In honor of Israel’s 75th birthday, Israel365 is excited to launch a new series of essays that will unlock the secrets of the Hebrew Bible!

Excerpted from Rabbi Akiva Gersh’s forthcoming book, 75 Hebrew Words You Need to Understand the Bible (available soon!) these essays illuminate the connection between related Hebrew words, revealing Biblical secrets only accessible through Hebrew.

Enjoy the series – and happy 75th birthday to the State of Israel!





“Remember the Sabbath day and keep it holy.” (Exodus 20:8) 

זכור את יום השבת לקדשו.

“Impress them upon your children. Recite them when you sit at home and when you are away, when you lie down and when you get up.” (Deuteronomy 6:7)

ושננתם לבניך ודברת בם בשבתך בביתך ובלכתך בדרך ובשכבך ובקומך. 

Shabbat, Hebrew for “Sabbath,” derives from the Hebrew word lishbot, “to rest.” It is the name given to the seventh day of creation, when God rested after creating the world in six days. At Mount Sinai, God commanded the Israelites to rest on this day as well. 

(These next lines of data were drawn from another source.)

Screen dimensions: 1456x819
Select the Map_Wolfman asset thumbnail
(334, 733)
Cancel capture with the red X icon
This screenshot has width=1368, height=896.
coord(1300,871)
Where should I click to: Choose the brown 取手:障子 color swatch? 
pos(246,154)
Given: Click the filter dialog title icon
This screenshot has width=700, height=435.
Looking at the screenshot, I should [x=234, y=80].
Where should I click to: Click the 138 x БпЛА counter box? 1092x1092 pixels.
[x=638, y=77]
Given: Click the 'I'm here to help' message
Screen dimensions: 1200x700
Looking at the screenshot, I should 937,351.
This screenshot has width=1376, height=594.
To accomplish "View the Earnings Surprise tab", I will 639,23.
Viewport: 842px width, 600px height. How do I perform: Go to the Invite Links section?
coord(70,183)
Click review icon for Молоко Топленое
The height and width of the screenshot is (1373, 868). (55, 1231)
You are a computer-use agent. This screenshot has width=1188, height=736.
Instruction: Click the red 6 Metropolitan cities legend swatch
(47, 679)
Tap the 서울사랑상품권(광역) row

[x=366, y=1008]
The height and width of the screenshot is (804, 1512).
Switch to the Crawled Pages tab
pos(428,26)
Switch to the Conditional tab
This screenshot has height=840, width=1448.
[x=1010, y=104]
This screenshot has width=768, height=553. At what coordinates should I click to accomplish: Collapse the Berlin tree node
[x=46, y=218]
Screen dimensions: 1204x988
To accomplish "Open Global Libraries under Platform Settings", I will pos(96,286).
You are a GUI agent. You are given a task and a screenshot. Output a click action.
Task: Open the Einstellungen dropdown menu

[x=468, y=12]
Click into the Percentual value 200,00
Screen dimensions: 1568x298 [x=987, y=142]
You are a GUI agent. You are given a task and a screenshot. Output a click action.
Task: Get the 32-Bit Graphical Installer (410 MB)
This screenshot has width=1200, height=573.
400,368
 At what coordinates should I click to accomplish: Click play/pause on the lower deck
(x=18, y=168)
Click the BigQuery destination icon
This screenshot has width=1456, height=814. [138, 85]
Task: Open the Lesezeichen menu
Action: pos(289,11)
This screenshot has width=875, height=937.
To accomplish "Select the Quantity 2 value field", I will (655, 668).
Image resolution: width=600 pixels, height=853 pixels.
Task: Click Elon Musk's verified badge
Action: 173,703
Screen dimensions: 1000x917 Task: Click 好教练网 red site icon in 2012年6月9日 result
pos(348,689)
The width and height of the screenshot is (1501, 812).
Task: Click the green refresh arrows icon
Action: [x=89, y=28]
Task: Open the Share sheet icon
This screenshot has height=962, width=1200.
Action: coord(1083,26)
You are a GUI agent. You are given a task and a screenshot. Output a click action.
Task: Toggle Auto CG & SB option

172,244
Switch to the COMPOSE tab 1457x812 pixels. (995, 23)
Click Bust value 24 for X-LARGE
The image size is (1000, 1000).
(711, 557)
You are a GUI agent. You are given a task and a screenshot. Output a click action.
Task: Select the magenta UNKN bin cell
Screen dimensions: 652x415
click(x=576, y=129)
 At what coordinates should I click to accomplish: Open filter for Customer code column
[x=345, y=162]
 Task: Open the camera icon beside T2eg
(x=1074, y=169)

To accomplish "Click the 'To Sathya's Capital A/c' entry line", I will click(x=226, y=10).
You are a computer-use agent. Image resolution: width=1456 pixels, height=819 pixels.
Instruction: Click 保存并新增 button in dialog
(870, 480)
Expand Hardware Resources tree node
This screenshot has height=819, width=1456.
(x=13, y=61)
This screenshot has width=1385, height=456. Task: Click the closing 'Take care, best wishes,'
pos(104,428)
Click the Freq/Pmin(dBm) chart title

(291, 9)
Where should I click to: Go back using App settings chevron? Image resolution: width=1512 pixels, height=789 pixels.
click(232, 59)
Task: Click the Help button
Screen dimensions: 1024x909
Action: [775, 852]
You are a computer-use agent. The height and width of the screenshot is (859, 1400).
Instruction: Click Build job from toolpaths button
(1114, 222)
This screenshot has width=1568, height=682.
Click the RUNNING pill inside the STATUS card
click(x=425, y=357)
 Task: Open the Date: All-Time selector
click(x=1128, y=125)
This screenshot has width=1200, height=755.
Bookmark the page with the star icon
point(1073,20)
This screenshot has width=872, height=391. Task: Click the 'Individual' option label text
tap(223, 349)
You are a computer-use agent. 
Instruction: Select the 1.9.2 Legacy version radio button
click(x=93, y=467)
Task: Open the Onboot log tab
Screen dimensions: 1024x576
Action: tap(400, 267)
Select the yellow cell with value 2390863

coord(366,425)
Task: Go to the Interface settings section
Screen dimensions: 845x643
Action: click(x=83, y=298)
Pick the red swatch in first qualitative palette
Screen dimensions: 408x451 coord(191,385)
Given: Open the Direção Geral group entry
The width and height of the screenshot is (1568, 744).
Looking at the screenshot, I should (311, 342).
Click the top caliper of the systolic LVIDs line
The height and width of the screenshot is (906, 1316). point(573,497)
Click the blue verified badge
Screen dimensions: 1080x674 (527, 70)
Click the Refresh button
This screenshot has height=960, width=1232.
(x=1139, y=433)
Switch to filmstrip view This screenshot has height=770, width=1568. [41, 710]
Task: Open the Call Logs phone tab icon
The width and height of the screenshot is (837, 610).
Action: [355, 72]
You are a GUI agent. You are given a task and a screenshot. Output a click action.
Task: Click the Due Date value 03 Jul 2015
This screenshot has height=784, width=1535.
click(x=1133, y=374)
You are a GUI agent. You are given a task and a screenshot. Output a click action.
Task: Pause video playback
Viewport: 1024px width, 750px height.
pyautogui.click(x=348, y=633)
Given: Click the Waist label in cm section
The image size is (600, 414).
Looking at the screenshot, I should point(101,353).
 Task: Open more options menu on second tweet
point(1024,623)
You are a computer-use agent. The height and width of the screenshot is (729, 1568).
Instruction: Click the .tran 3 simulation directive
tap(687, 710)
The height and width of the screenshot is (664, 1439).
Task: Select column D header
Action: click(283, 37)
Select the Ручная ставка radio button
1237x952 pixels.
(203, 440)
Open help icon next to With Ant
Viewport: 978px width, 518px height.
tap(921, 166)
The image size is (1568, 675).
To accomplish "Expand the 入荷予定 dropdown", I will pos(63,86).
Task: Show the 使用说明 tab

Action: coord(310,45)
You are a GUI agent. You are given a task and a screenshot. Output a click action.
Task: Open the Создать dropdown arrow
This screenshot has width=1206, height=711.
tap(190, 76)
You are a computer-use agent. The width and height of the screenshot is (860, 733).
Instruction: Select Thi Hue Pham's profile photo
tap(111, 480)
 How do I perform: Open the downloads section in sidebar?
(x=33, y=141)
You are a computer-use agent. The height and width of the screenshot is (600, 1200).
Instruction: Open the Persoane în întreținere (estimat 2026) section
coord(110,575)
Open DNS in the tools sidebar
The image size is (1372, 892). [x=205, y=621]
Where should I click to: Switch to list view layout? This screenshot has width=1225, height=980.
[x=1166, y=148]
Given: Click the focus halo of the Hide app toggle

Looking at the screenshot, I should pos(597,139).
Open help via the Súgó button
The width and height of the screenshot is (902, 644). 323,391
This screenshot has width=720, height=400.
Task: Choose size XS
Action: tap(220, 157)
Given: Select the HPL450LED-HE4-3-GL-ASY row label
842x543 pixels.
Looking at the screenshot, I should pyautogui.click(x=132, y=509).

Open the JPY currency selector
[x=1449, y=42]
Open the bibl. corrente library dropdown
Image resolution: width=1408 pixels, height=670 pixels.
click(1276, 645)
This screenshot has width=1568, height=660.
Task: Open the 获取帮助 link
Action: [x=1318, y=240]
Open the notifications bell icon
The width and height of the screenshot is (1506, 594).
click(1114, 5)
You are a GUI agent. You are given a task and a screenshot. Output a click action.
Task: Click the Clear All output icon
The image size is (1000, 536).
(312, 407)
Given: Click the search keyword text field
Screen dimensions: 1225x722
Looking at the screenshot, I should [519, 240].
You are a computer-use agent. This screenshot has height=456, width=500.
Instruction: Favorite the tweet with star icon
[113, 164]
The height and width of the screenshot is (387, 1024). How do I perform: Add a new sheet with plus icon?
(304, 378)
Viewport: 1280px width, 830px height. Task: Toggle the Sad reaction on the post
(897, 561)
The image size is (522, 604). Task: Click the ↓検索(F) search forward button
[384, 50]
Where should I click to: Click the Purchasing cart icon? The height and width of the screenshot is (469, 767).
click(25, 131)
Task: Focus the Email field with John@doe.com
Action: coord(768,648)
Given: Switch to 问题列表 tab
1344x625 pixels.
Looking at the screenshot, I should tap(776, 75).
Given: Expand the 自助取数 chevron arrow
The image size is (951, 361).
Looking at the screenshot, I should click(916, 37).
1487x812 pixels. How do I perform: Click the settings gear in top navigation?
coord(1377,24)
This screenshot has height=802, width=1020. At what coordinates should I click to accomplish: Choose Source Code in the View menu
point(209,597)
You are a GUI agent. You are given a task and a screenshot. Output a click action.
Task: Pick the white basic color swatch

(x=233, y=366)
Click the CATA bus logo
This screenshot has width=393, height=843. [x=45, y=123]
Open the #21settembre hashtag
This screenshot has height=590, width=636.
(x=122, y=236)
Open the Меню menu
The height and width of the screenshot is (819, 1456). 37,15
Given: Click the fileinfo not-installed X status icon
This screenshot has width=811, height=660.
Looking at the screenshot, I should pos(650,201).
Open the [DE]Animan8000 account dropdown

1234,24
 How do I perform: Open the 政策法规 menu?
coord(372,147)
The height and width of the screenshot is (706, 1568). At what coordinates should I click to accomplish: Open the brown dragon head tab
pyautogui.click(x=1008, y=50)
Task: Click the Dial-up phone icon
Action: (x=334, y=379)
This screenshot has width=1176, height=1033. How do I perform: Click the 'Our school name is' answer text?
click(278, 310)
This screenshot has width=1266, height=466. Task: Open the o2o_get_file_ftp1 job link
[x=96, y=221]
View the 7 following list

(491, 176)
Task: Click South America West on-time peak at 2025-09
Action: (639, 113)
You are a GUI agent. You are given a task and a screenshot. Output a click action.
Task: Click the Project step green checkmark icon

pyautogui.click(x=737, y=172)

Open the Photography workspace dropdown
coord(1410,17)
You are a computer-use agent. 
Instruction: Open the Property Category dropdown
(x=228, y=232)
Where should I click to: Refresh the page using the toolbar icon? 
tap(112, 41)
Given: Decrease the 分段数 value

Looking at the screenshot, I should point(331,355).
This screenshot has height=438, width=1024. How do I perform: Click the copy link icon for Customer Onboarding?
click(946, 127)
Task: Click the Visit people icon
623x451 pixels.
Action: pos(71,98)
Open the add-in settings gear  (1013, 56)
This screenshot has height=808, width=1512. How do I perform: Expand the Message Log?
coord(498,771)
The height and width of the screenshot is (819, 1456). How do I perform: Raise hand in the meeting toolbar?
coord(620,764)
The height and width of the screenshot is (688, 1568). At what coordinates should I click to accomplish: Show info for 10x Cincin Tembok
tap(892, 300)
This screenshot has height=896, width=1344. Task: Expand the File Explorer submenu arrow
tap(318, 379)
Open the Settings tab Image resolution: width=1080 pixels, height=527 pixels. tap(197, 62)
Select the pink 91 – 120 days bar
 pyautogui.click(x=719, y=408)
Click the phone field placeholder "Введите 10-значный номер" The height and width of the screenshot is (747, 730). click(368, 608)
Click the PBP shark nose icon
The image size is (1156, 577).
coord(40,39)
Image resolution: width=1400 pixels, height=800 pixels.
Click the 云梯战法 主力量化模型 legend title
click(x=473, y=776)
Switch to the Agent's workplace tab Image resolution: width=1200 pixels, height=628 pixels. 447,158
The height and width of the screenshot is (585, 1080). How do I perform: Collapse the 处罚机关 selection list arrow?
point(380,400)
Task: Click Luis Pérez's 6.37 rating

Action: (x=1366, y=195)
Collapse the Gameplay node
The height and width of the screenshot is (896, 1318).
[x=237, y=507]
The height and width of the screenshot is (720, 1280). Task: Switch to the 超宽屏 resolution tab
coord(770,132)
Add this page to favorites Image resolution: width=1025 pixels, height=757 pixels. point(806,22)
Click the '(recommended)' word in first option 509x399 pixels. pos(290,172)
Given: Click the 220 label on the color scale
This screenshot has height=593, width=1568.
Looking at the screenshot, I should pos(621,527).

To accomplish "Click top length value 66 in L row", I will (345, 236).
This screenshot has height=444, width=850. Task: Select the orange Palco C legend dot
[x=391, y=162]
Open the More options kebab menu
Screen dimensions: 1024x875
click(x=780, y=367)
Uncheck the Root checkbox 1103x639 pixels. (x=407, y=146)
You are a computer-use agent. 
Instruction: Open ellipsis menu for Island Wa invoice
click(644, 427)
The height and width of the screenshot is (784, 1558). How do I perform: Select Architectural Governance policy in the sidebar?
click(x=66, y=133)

The word Shabbat is also related to the Hebrew word la’shevet, meaning “to sit” or “to dwell.” The act of settling the land of Israel is called yishuv ha’aretz, and communities in the land of Israel are often called yishuvim, literally “dwellings.” Along the same lines, a school for Bible study is called a yeshiva in Hebrew, because students and scholars sit around tables, probing and exploring the wisdom of God found in the Bible and other sacred texts.

Shabbat is also connected to the Hebrew word la’shuv, “to return,” a word often used to connote repentance and returning to God, as it says in the Book of Lamentations, “Return us, God, to You, and let us come back; renew our days as of old!” (Lamentations 5:21). Shabbat is not only a day of physical rest but is also a day of returning to our true spiritual selves and realigning our lives with God’s will. Our physical rest on Shabbat creates the time and space to contemplate, study and bask in the joy of God’s presence.

The sages refer to Shabbat as a great gift from God. In our generation, this gift is perhaps more precious than ever before. Shabbat offers us a respite from our culture’s obsession with productivity and from the overwhelming and constant presence of technology. A day of freedom from all mundane concerns, Shabbat is a weekly opportunity to reconnect with God, our loved ones, and the things that truly matter.